All VFD's are current rated; ......... power is a relative term.. The amps that a VFD can continuously source to its connected load..... is the guiding factor.

As an example, consider a 460 vac motor rated at 10 HP .... Would you specify a 10 HP VFD (rated at a nominal 14 amps continuous at 40 deg. C.)? Pretty Standard, right ?

So after shipping that VFD off to the customer and proper installation, you start getting phone calls saying the drive is tripping ....

How could that be? You supplied a standard 10 HP VFD for his 10 HP motor application, right ?

Well, when you dig into it a bit further .... turns out that 10 HP motor is an 8-pole machine in a 284T frame, drawing a rated FLA of 16 amps ...(Marathon Elect. Cat. No. 453) ....

So, it looks like that "standard" 10 HP, 14 Amp VFD wasn't a good choice. Probably should have supplied him a 15 HP VFD rated at a nominal 21 amps.
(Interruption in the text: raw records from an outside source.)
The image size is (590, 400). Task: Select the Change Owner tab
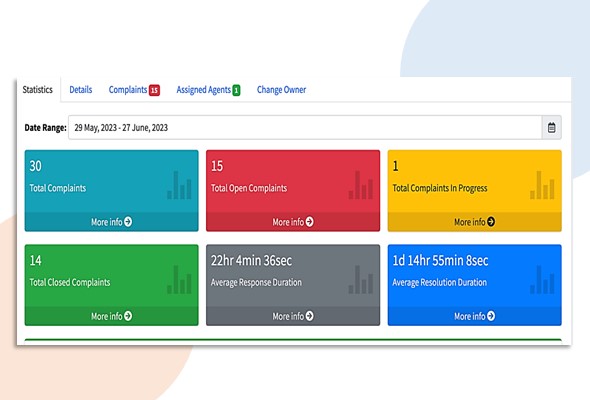(x=281, y=90)
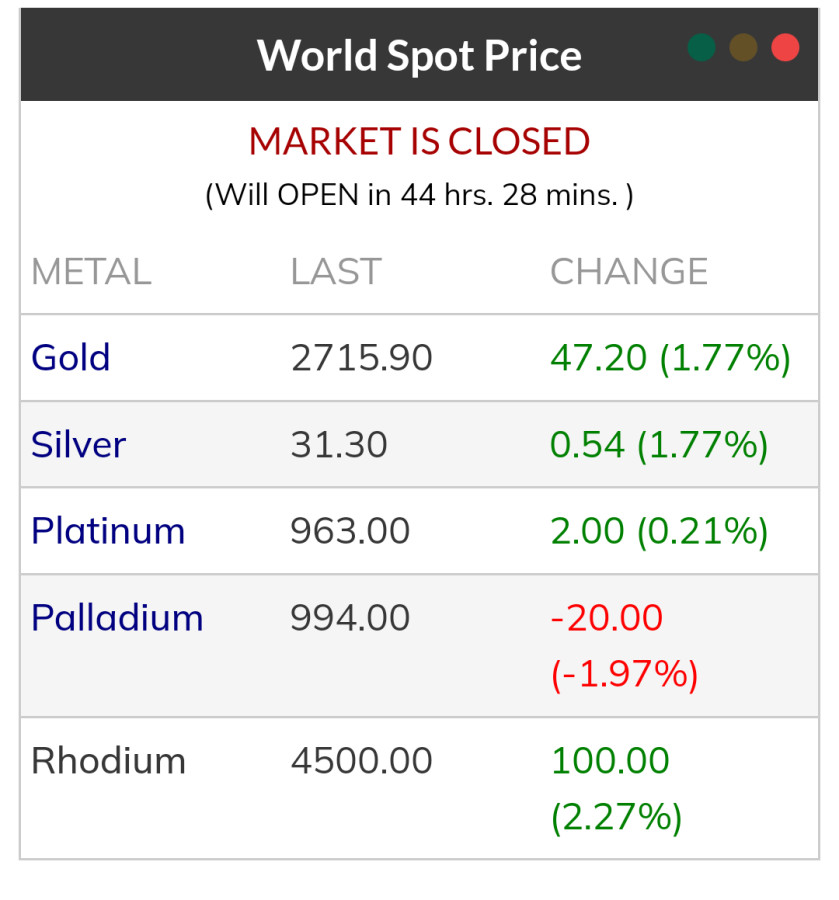Viewport: 839px width, 900px height.
Task: Click the CHANGE column header
Action: pyautogui.click(x=629, y=272)
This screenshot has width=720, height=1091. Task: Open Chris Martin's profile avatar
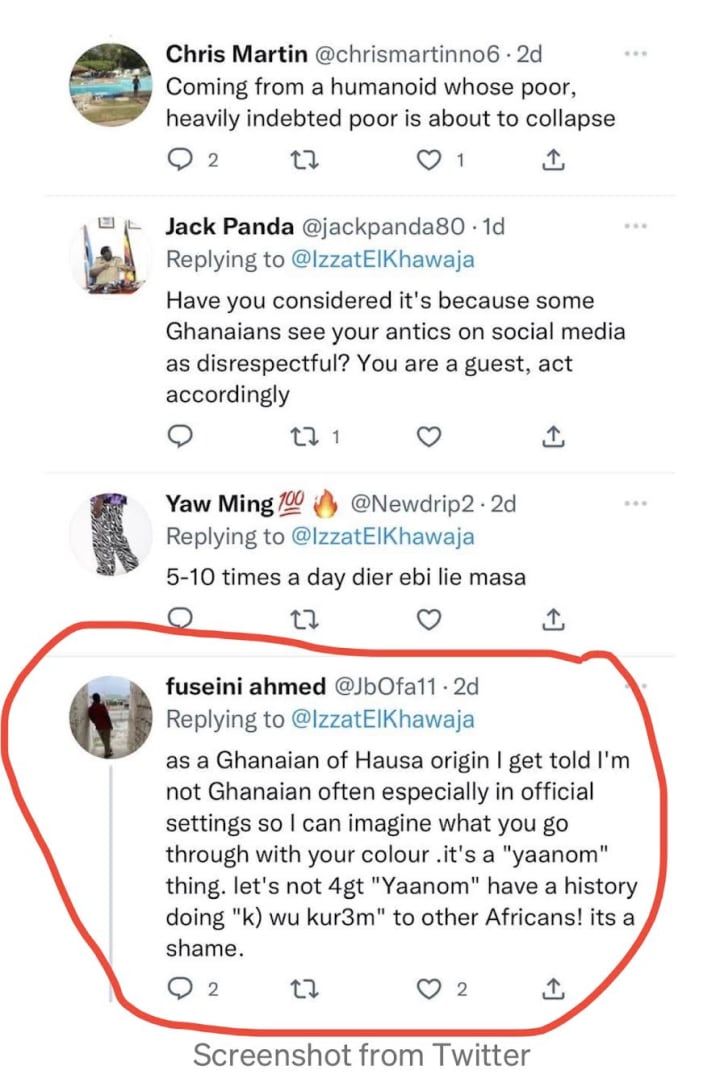tap(111, 84)
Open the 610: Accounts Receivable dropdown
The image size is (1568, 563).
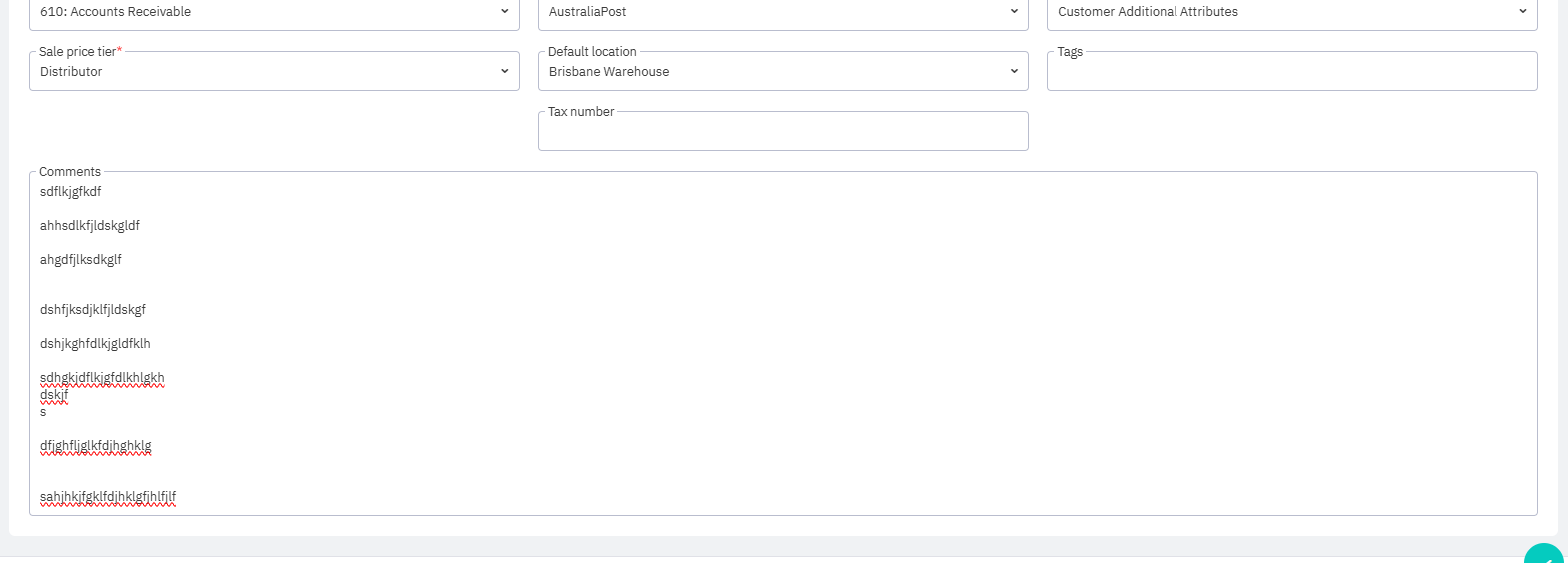[x=274, y=12]
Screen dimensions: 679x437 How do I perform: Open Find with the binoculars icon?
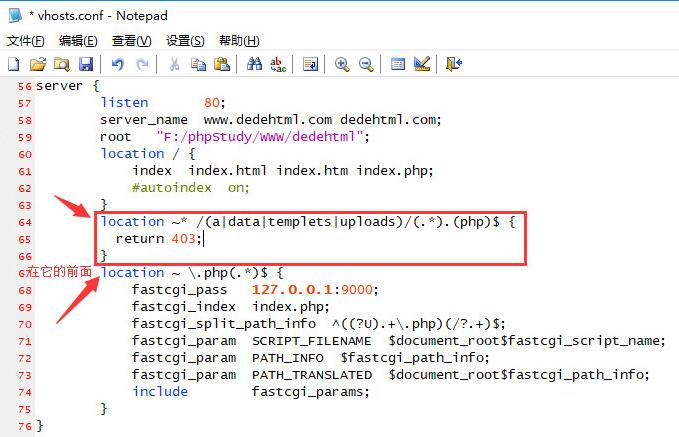(x=254, y=64)
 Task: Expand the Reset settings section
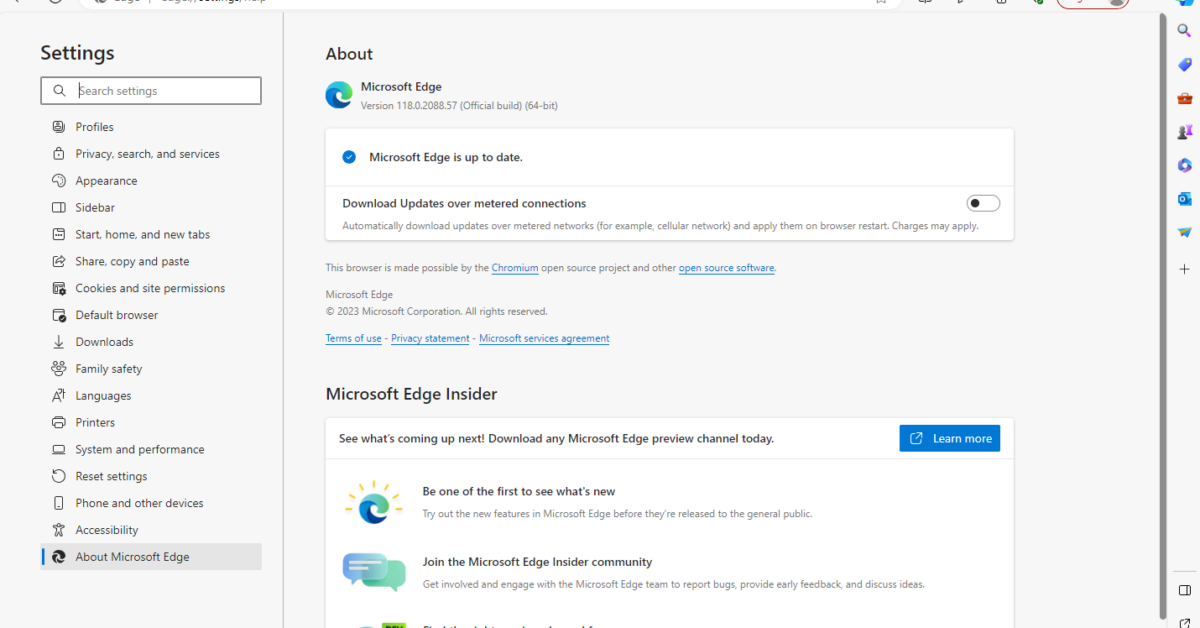click(113, 475)
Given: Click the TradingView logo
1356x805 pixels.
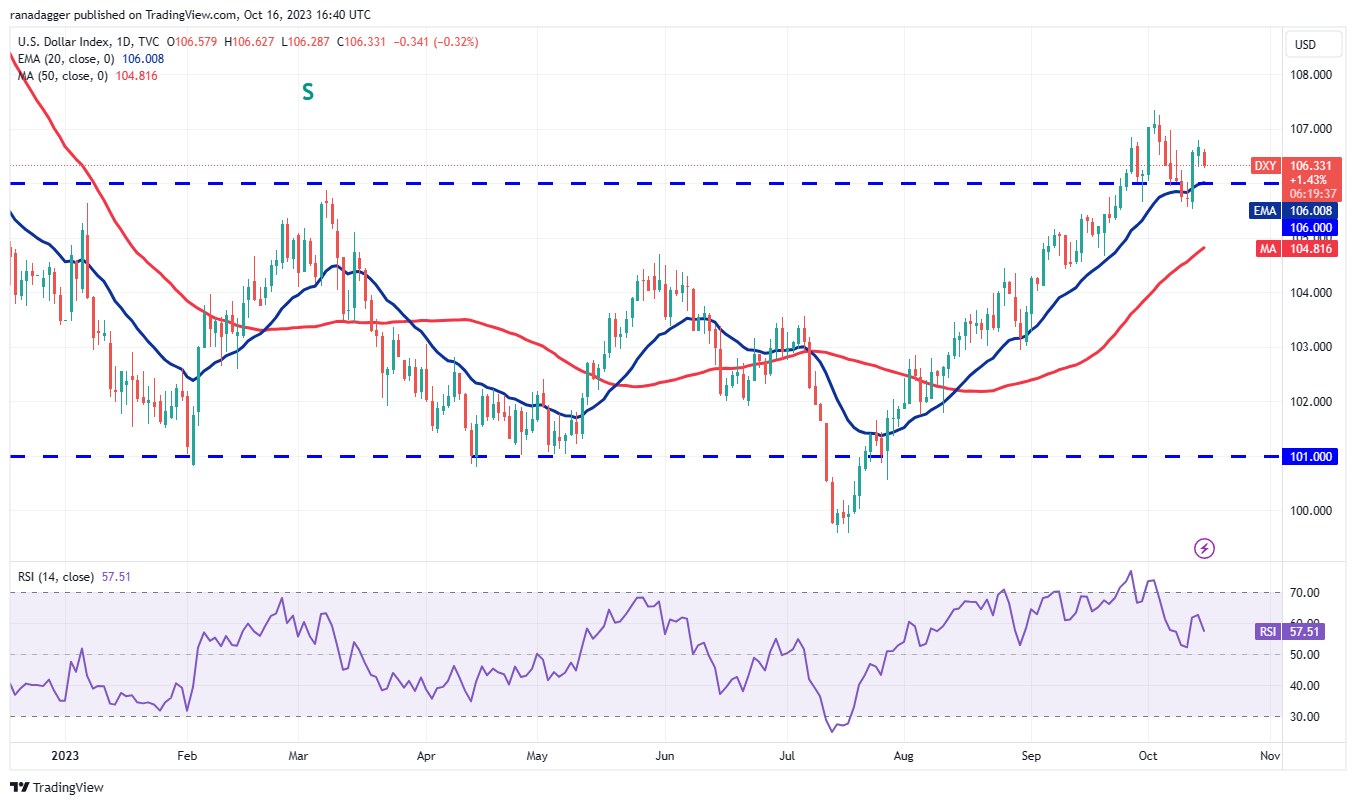Looking at the screenshot, I should pyautogui.click(x=55, y=787).
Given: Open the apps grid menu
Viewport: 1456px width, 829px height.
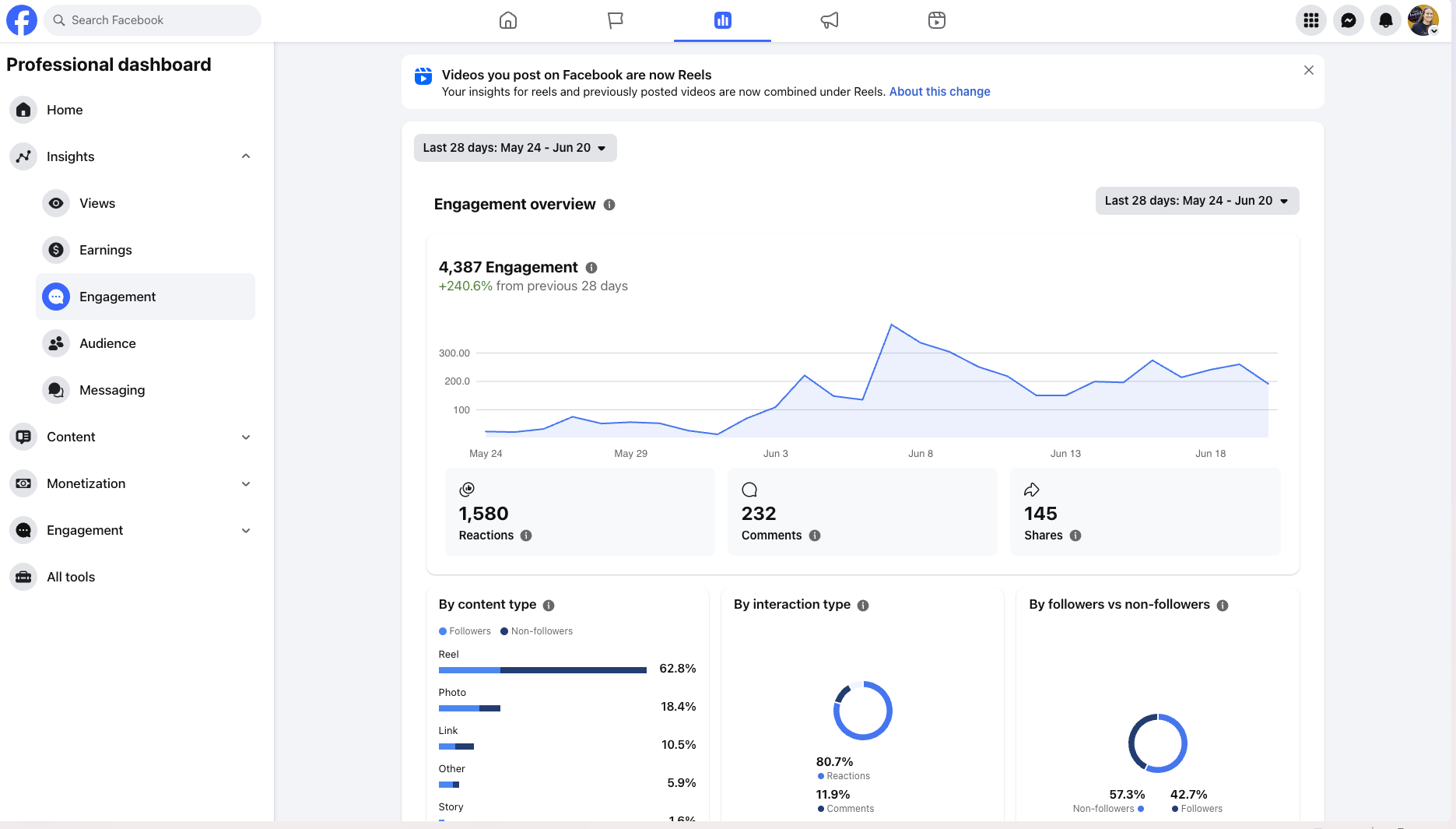Looking at the screenshot, I should (1311, 20).
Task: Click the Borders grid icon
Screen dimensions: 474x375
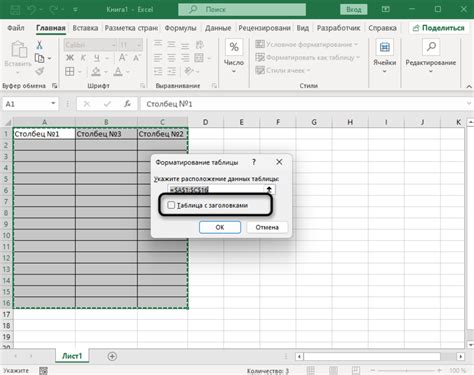Action: pos(70,71)
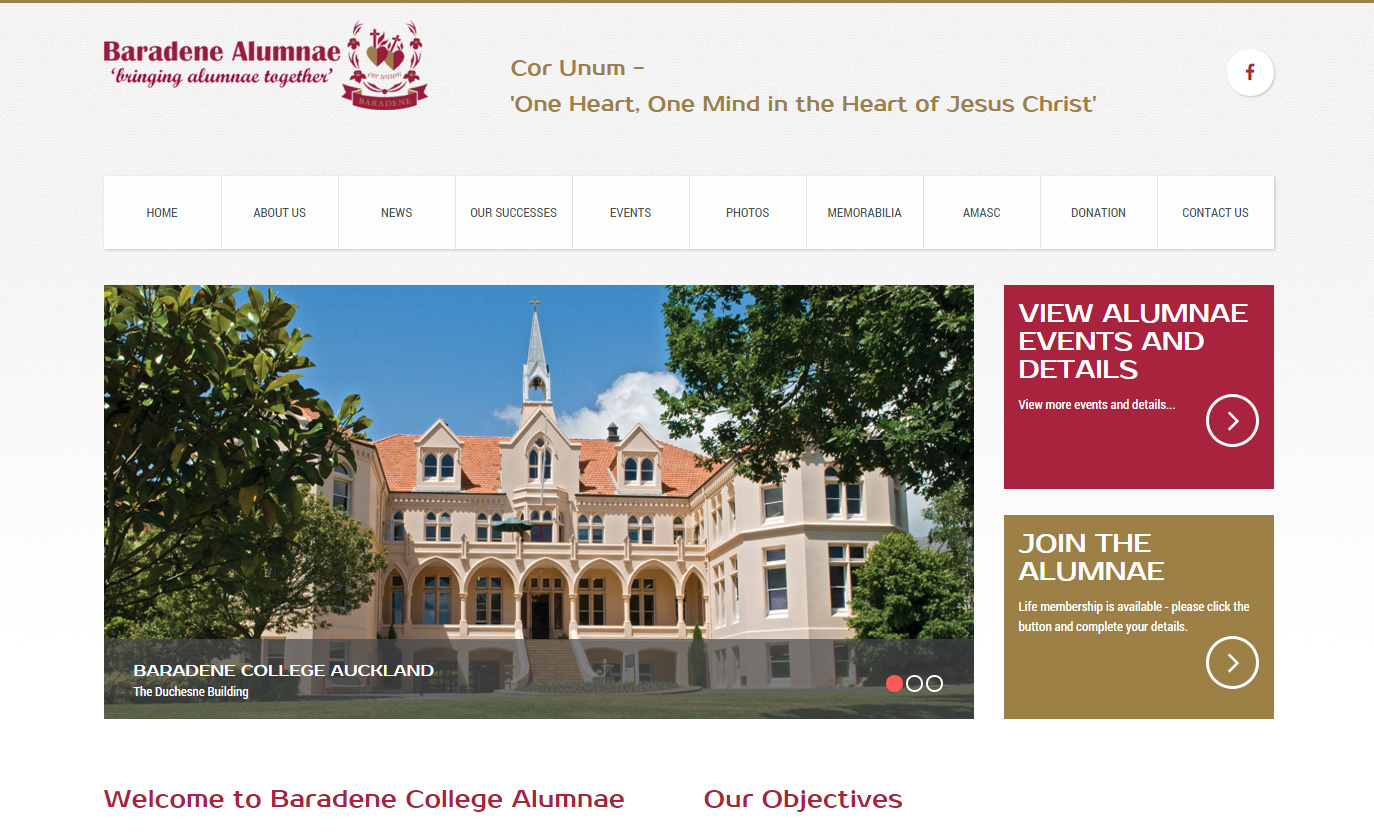The height and width of the screenshot is (838, 1374).
Task: Open the About Us menu
Action: [x=280, y=213]
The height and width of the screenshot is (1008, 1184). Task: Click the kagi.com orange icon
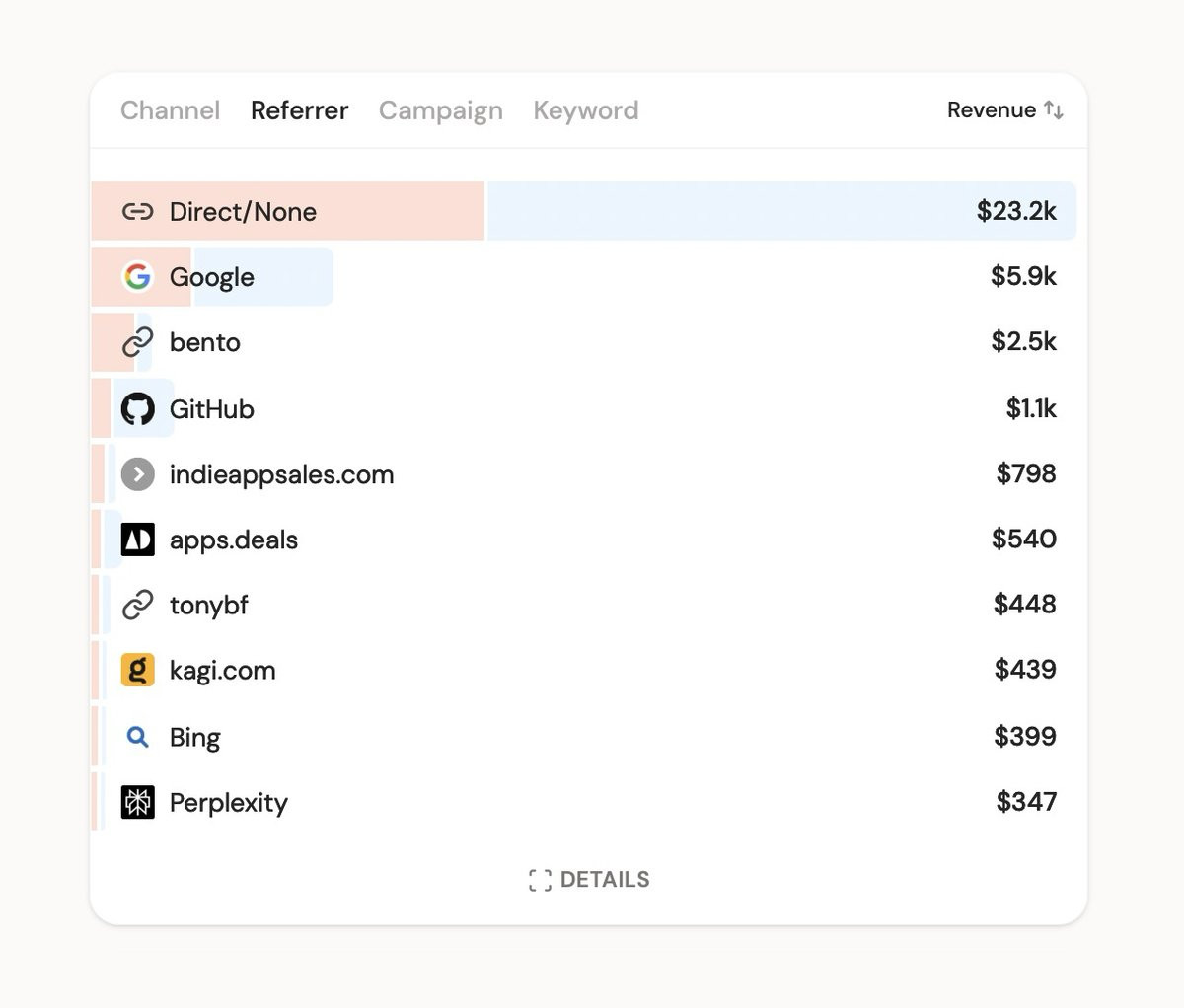coord(137,671)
The point is ... that selecting a VFD on the basis of HP alone can... and will... get one into trouble. HP is a relative term. NFPA-70 table is not an absolute either.

ACTUAL MOTOR NAMEPLATE AMPS is the important parameter when selecting a VFD rating.

 

[Besoeker]

the OCPD is generally rounded up from 250% of the input current rating as best i can tell. Might well up end being 100A CB.

Seems a bit extreme. Why do you think it's that high? Is it perhaps a legacy of sizing them for direct on line starting?

 

[petersonra]

Seems a bit extreme. Why do you think it's that high? Is it perhaps a legacy of sizing them for direct on line starting?

Perhaps. OTOH, the drive is essentially a current limited device so basically it is the same thing as using a CB to provide the short circuit protection for a motor circuit and the overloads to provide the overload protection.

 

[Besoeker]

There may arise problems if one stops with simply seeing VFD hp (or kW)= Motor hp (or kW).

Here is why.

All VFD's are current rated; ......... power is a relative term..

I respectfully disagree.
Power is measurable, calculable and can be expressed as an actual value. It is not a relative value. 22kW is 22kW. No ifs, not buts.
Like current, it is also a limiting value for a VFD. Your example of the 8-pole machine taking more current is primarily owing to its poorer power factor. So, supposing you had a motor with a very much better power factor than standard then you could, by your logic, get more than the 10HP from it. But could you? Most likely not. The additional power would result in higher input current which could overload everything upstream from the bucket capacitor.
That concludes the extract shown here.